Son yıllarda gittikçe daralan ve çıkmaza giren yerel-reel ekonomi bütün olumsuzlukları ile hissedilir hale geldi…
Teknik terimler ve istatistiklerle bu durumu izah etmek belki mümkün ama dinlediğim esnaflar gerçek piyasa ekonomisini iliklerine kadar yaşayan birincil kaynaklar… Dolayısı ile hissedilen ekonomik sorunların gerçekçi adresleridirler… Bir dokun bin ah işit hepsinden…
Seydişehir, Alüminyum çalışanlarının özelleşme öncesi son yıllarda aldığı yüksek ücretlere bağlı sıcak para girdisinden mahrum olduğu 2005 yılından bu yana her geçen gün daralan bir ekonomik gerilemeyi yaşadı… 2018 yılının ilk çeyreğinde de etkisi daha çok görülmeye başladı…
Piyasa nakit sıkıntısı yaşarken esnaf ve meslek erbabı işyeri sayısının nüfusa orantısız artış göstermesi yaşanan ticari handikapların en önemli sebebi gibi duruyor…
Hal böyle iken, yerel yöneticiler nüfusa göre fazlaca artan esnaf sayısının ileride açacağı zararları en aza indirmek için ne yapılabiliri konuşmak, yönlendirme, eğitme, işaret etme, ikazda bulunma amaçlı bilinçlendirme çalışmaları neden yapmazlar doğrusu anlamakta güçlük çekiyorum…
Ekonomiyi yönetenlerin bu konuda yapacakları yasal bir düzenleme ile olası ekonomik faciaların önüne geçmesi mümkün ve verginin tahsili oranında yüzdelik olarak artacağını düşünmezler mi bilemiyorum...
Seçim havasına girdiğimiz bu günlerde suni rahatlatma kredilendirmeleri ve borçları yapılandırma kandırmacasının da zor durumdaki hiçbir esnafı içinde bulunduğu girdaptan çıkaramayacağı aşikâr...
Seydişehir’de yaşıyoruz ve birlikte yaşadığımız ekonomik çıkmazlara çareler aramak gibi bir sorumluluğumuz olduğunu düşünüyorum…
İnanıyorum ki bu durumu her gün, herkes konuşuyor ama hiç kimse bir şey yapmıyor…
Yerel ekonominin çözüm bekleyen sorunları ‘saldım çayıra mevlam gayıra…’ vurdumduymazlığına teslim edilmiş, düzelmesi için mucize bekleyen, hayalperestlerin dilinde pelesenk bir ejderha gibi duruyor…
Borçsuz esnaf neredeyse yok gibi, her gün yeni bir ticari felaketin habercisi işyeri açılıyor… Hesapsız, kitapsız açılan çiğ köfte dükkânları neredeyse Seydişehir’in sembolü olmaya aday…
Mecbur olduğumuz gıda tüketiminde bile hissedilen azalma, ticaretin karşılıklı evrak tekâmülleri ile devam ettiriliyor olması, nakit yokluğu ve daha birçok sorun ülke ekonomisi ile doğru orantılı çıkmazların habercisi gibi…
Esnaf odaları ve diğer yerel dinamiklerin asla boş duracakları zaman değil… Nüfusa orantısız çoğalan yeni iş yerlerinin yeni borçlanmalara, felaketlere yol açacağını bilimsel verilerle anlatmaları asli görevleridir…
Sevgili ağabeyim, hemşerimiz ekonomist Prof.

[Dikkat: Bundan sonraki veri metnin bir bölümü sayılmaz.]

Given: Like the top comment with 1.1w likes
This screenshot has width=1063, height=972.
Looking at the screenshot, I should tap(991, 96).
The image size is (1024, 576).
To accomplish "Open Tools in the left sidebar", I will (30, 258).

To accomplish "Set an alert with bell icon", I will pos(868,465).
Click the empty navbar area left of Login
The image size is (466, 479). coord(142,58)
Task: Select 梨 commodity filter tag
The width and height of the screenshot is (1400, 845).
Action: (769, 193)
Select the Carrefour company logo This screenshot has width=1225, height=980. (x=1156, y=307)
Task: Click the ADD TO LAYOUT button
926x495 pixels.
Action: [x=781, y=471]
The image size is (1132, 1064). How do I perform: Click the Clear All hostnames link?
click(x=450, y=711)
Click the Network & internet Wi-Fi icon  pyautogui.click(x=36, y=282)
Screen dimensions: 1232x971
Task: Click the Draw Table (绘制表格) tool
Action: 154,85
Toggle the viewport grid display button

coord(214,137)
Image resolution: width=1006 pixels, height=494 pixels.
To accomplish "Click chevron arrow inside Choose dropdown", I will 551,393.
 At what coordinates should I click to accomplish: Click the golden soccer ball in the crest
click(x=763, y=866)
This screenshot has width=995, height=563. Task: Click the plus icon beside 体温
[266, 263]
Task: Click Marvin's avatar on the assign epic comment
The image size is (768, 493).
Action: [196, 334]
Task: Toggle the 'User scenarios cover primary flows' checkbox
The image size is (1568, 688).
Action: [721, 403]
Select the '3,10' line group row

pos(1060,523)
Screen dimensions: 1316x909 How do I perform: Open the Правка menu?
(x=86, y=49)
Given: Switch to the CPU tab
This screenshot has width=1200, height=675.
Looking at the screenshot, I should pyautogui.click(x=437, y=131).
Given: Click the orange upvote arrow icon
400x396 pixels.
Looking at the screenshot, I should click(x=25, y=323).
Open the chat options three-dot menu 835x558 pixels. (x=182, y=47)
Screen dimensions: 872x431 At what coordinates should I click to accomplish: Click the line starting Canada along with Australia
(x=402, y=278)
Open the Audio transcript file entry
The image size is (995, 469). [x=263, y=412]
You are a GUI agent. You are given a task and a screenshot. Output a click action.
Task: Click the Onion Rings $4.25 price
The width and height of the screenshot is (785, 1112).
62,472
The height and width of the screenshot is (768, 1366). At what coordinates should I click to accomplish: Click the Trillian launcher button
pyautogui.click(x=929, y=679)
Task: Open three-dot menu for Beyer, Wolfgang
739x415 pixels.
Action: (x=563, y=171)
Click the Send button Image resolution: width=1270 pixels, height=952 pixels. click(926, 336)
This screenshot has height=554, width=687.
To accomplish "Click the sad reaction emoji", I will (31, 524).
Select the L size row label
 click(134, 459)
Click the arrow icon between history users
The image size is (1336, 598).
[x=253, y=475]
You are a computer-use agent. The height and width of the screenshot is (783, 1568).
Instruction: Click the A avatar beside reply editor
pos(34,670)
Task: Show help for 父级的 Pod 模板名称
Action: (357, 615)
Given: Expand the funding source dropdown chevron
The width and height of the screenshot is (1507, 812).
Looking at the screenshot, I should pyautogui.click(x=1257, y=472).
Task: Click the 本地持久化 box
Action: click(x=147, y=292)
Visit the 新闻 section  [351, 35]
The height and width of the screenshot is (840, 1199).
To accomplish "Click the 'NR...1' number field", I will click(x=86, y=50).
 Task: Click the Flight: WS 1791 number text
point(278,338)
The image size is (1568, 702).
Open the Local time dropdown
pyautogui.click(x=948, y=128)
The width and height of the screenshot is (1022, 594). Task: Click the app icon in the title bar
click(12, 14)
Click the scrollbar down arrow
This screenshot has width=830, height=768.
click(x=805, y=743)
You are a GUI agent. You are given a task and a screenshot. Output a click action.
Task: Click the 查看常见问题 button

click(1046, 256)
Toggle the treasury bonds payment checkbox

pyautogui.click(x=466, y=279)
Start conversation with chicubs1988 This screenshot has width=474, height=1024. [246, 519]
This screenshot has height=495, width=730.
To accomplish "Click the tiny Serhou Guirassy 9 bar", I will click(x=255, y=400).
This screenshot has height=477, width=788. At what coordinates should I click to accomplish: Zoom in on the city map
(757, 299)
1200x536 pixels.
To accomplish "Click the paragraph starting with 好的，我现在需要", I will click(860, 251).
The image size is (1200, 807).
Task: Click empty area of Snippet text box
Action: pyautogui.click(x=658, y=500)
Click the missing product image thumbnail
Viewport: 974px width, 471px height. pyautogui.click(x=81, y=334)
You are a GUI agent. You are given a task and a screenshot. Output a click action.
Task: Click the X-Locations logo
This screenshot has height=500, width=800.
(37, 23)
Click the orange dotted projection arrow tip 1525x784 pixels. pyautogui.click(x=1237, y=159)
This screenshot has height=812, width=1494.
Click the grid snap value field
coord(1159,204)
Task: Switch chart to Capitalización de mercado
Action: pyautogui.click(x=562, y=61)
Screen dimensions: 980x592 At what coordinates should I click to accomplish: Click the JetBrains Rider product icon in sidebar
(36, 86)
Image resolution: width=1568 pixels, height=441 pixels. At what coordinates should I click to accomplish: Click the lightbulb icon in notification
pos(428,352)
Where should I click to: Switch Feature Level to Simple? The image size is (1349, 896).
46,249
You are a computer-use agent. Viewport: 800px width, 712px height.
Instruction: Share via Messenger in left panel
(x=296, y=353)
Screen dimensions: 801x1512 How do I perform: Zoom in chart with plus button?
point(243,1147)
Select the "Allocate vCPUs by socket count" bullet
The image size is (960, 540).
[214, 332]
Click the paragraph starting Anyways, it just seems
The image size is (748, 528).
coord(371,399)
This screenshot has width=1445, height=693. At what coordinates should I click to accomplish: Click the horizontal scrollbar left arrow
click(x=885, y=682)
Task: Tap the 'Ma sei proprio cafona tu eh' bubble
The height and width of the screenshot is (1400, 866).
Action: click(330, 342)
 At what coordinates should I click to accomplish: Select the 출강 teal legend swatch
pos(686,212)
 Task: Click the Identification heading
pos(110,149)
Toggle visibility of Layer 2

Dr. Erdal Türkkan hocamı satırlarımın tam burasında rahatsız ettim…
Seydişehir özlemi ve sevgisi ile harmanlayarak bulunduğu yerel ekonomik tespitler ilaç niteliğinde…
Kısaca şunları söyledi Erdal abi…
“Son zamanlarda sanayileşme ile ilgili aldığım haberler güzel ancak tarımdaki gelişmesinin zayıf olması ve sanayinin ilçe ekonomisindeki payının yeterli ölçüde olmaması olumsuz iki etkendir… Türkiye’nin bütün ilçelerinde yaşanan hastalık maalesef Seydişehir’de de yaşanıyor… Az sermaye ile bilgi gerektirmeyen bir işi birçok kişi aynı anda yapıyor, aynı cins malı satıyor zarar ediyorlar ve topluca zarar veriyorlar… Seydişehir’de maalesef taklitçi bir ticaret anlayışı hâkim… Potansiyele rağmen ülkemizde olduğu gibi ilçemizde de varlık içerisinde yokluk çekiliyor… Mesleki ve okul sonrası eğitime verilen önemin artırılması şart…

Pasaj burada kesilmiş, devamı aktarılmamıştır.